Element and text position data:
________________

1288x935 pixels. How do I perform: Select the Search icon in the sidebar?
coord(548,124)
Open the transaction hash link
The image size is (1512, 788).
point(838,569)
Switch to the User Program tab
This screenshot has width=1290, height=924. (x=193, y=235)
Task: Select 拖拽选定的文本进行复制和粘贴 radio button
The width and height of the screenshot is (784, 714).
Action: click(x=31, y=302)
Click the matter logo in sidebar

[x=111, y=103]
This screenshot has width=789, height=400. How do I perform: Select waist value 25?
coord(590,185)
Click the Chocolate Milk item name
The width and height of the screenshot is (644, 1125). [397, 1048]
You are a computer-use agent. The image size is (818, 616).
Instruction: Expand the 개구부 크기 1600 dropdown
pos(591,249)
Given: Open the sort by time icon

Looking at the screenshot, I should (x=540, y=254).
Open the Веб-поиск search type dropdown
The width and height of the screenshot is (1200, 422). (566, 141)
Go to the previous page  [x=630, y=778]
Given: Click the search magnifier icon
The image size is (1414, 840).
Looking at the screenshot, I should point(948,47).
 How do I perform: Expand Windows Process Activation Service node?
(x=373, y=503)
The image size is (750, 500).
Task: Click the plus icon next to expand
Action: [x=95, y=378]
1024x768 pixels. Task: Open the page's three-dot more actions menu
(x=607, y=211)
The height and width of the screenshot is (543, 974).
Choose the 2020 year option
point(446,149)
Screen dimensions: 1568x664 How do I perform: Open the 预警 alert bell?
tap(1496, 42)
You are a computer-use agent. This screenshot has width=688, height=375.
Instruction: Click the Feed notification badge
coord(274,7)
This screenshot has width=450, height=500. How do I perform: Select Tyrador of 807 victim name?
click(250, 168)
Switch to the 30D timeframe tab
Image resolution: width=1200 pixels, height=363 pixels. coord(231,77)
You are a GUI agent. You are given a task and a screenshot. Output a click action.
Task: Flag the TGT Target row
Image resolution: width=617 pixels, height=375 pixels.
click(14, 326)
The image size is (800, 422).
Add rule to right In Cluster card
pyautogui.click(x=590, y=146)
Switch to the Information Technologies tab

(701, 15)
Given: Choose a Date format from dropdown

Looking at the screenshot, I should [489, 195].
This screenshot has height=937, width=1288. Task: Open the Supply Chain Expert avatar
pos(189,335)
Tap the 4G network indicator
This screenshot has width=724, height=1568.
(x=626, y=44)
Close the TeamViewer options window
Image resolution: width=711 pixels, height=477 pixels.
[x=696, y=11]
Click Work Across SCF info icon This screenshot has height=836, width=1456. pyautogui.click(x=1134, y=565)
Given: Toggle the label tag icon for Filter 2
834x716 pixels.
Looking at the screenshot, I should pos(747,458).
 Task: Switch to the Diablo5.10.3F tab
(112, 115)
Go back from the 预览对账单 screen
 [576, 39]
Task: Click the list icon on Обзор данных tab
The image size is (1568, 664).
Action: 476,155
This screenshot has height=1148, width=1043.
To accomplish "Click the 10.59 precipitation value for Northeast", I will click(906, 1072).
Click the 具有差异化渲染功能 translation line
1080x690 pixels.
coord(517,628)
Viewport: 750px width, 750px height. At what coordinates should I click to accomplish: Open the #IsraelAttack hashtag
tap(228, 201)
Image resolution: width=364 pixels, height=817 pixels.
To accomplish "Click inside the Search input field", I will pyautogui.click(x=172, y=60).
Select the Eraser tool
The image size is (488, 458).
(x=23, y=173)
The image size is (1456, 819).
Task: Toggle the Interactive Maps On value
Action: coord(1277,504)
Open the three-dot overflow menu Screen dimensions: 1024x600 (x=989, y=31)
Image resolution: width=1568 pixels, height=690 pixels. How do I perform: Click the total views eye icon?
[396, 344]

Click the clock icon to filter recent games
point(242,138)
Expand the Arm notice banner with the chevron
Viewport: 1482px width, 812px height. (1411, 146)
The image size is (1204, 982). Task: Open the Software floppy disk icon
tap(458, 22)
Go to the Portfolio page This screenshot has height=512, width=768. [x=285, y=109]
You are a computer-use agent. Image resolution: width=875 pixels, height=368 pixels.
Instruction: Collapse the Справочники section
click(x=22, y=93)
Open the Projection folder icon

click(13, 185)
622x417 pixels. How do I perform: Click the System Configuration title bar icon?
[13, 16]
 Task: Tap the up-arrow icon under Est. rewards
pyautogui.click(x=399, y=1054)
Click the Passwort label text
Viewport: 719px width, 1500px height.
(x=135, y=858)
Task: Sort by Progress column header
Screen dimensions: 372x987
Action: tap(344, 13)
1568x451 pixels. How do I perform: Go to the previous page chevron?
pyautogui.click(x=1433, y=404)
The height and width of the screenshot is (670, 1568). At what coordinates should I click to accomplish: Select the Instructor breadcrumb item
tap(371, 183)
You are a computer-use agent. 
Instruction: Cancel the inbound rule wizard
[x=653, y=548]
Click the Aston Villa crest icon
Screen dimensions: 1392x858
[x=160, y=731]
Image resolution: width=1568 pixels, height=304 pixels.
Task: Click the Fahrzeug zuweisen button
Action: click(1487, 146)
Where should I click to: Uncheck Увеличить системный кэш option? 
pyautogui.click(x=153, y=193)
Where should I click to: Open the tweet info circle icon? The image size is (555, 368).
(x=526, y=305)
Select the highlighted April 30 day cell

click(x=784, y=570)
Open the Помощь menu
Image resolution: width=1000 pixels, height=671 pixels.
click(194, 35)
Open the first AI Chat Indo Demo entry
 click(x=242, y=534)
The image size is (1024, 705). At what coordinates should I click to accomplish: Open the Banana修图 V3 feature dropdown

________________

▸ Set exercise: Lay out the entries above as a JSON list of strings, one string per line, with blank lines left out.

▸ Final result:
[
  "1288x935 pixels. How do I perform: Select the Search icon in the sidebar?",
  "coord(548,124)",
  "Open the transaction hash link",
  "The image size is (1512, 788).",
  "point(838,569)",
  "Switch to the User Program tab",
  "This screenshot has width=1290, height=924. (x=193, y=235)",
  "Task: Select 拖拽选定的文本进行复制和粘贴 radio button",
  "The width and height of the screenshot is (784, 714).",
  "Action: click(x=31, y=302)",
  "Click the matter logo in sidebar",
  "[x=111, y=103]",
  "This screenshot has width=789, height=400. How do I perform: Select waist value 25?",
  "coord(590,185)",
  "Click the Chocolate Milk item name",
  "The width and height of the screenshot is (644, 1125). [397, 1048]",
  "You are a computer-use agent. The image size is (818, 616).",
  "Instruction: Expand the 개구부 크기 1600 dropdown",
  "pos(591,249)",
  "Given: Open the sort by time icon",
  "Looking at the screenshot, I should (x=540, y=254).",
  "Open the Веб-поиск search type dropdown",
  "The width and height of the screenshot is (1200, 422). (566, 141)",
  "Go to the previous page  [x=630, y=778]",
  "Given: Click the search magnifier icon",
  "The image size is (1414, 840).",
  "Looking at the screenshot, I should point(948,47).",
  " How do I perform: Expand Windows Process Activation Service node?",
  "(x=373, y=503)",
  "The image size is (750, 500).",
  "Task: Click the plus icon next to expand",
  "Action: [x=95, y=378]",
  "1024x768 pixels. Task: Open the page's three-dot more actions menu",
  "(x=607, y=211)",
  "The height and width of the screenshot is (543, 974).",
  "Choose the 2020 year option",
  "point(446,149)",
  "Screen dimensions: 1568x664 How do I perform: Open the 预警 alert bell?",
  "tap(1496, 42)",
  "You are a computer-use agent. This screenshot has width=688, height=375.",
  "Instruction: Click the Feed notification badge",
  "coord(274,7)",
  "This screenshot has width=450, height=500. How do I perform: Select Tyrador of 807 victim name?",
  "click(250, 168)",
  "Switch to the 30D timeframe tab",
  "Image resolution: width=1200 pixels, height=363 pixels. coord(231,77)",
  "You are a GUI agent. You are given a task and a screenshot. Output a click action.",
  "Task: Flag the TGT Target row",
  "Image resolution: width=617 pixels, height=375 pixels.",
  "click(14, 326)",
  "The image size is (800, 422).",
  "Add rule to right In Cluster card",
  "pyautogui.click(x=590, y=146)",
  "Switch to the Information Technologies tab",
  "(701, 15)",
  "Given: Choose a Date format from dropdown",
  "Looking at the screenshot, I should [489, 195].",
  "This screenshot has height=937, width=1288. Task: Open the Supply Chain Expert avatar",
  "pos(189,335)",
  "Tap the 4G network indicator",
  "This screenshot has width=724, height=1568.",
  "(x=626, y=44)",
  "Close the TeamViewer options window",
  "Image resolution: width=711 pixels, height=477 pixels.",
  "[x=696, y=11]",
  "Click Work Across SCF info icon This screenshot has height=836, width=1456. pyautogui.click(x=1134, y=565)",
  "Given: Toggle the label tag icon for Filter 2",
  "834x716 pixels.",
  "Looking at the screenshot, I should pos(747,458).",
  " Task: Switch to the Diablo5.10.3F tab",
  "(112, 115)",
  "Go back from the 预览对账单 screen",
  " [576, 39]",
  "Task: Click the list icon on Обзор данных tab",
  "The image size is (1568, 664).",
  "Action: 476,155",
  "This screenshot has height=1148, width=1043.",
  "To accomplish \"Click the 10.59 precipitation value for Northeast\", I will click(906, 1072).",
  "Click the 具有差异化渲染功能 translation line",
  "1080x690 pixels.",
  "coord(517,628)",
  "Viewport: 750px width, 750px height. At what coordinates should I click to accomplish: Open the #IsraelAttack hashtag",
  "tap(228, 201)",
  "Image resolution: width=364 pixels, height=817 pixels.",
  "To accomplish \"Click inside the Search input field\", I will pyautogui.click(x=172, y=60).",
  "Select the Eraser tool",
  "The image size is (488, 458).",
  "(x=23, y=173)",
  "The image size is (1456, 819).",
  "Task: Toggle the Interactive Maps On value",
  "Action: coord(1277,504)",
  "Open the three-dot overflow menu Screen dimensions: 1024x600 (x=989, y=31)",
  "Image resolution: width=1568 pixels, height=690 pixels. How do I perform: Click the total views eye icon?",
  "[396, 344]",
  "Click the clock icon to filter recent games",
  "point(242,138)",
  "Expand the Arm notice banner with the chevron",
  "Viewport: 1482px width, 812px height. (1411, 146)",
  "The image size is (1204, 982). Task: Open the Software floppy disk icon",
  "tap(458, 22)",
  "Go to the Portfolio page This screenshot has height=512, width=768. [x=285, y=109]",
  "You are a computer-use agent. Image resolution: width=875 pixels, height=368 pixels.",
  "Instruction: Collapse the Справочники section",
  "click(x=22, y=93)",
  "Open the Projection folder icon",
  "click(13, 185)",
  "622x417 pixels. How do I perform: Click the System Configuration title bar icon?",
  "[13, 16]",
  " Task: Tap the up-arrow icon under Est. rewards",
  "pyautogui.click(x=399, y=1054)",
  "Click the Passwort label text",
  "Viewport: 719px width, 1500px height.",
  "(x=135, y=858)",
  "Task: Sort by Progress column header",
  "Screen dimensions: 372x987",
  "Action: tap(344, 13)",
  "1568x451 pixels. How do I perform: Go to the previous page chevron?",
  "pyautogui.click(x=1433, y=404)",
  "The height and width of the screenshot is (670, 1568). At what coordinates should I click to accomplish: Select the Instructor breadcrumb item",
  "tap(371, 183)",
  "You are a computer-use agent. ",
  "Instruction: Cancel the inbound rule wizard",
  "[x=653, y=548]",
  "Click the Aston Villa crest icon",
  "Screen dimensions: 1392x858",
  "[x=160, y=731]",
  "Image resolution: width=1568 pixels, height=304 pixels.",
  "Task: Click the Fahrzeug zuweisen button",
  "Action: click(1487, 146)",
  "Where should I click to: Uncheck Увеличить системный кэш option? ",
  "pyautogui.click(x=153, y=193)",
  "Where should I click to: Open the tweet info circle icon? The image size is (555, 368).",
  "(x=526, y=305)",
  "Select the highlighted April 30 day cell",
  "click(x=784, y=570)",
  "Open the Помощь menu",
  "Image resolution: width=1000 pixels, height=671 pixels.",
  "click(194, 35)",
  "Open the first AI Chat Indo Demo entry",
  " click(x=242, y=534)",
  "The image size is (1024, 705). At what coordinates should I click to accomplish: Open the Banana修图 V3 feature dropdown"
]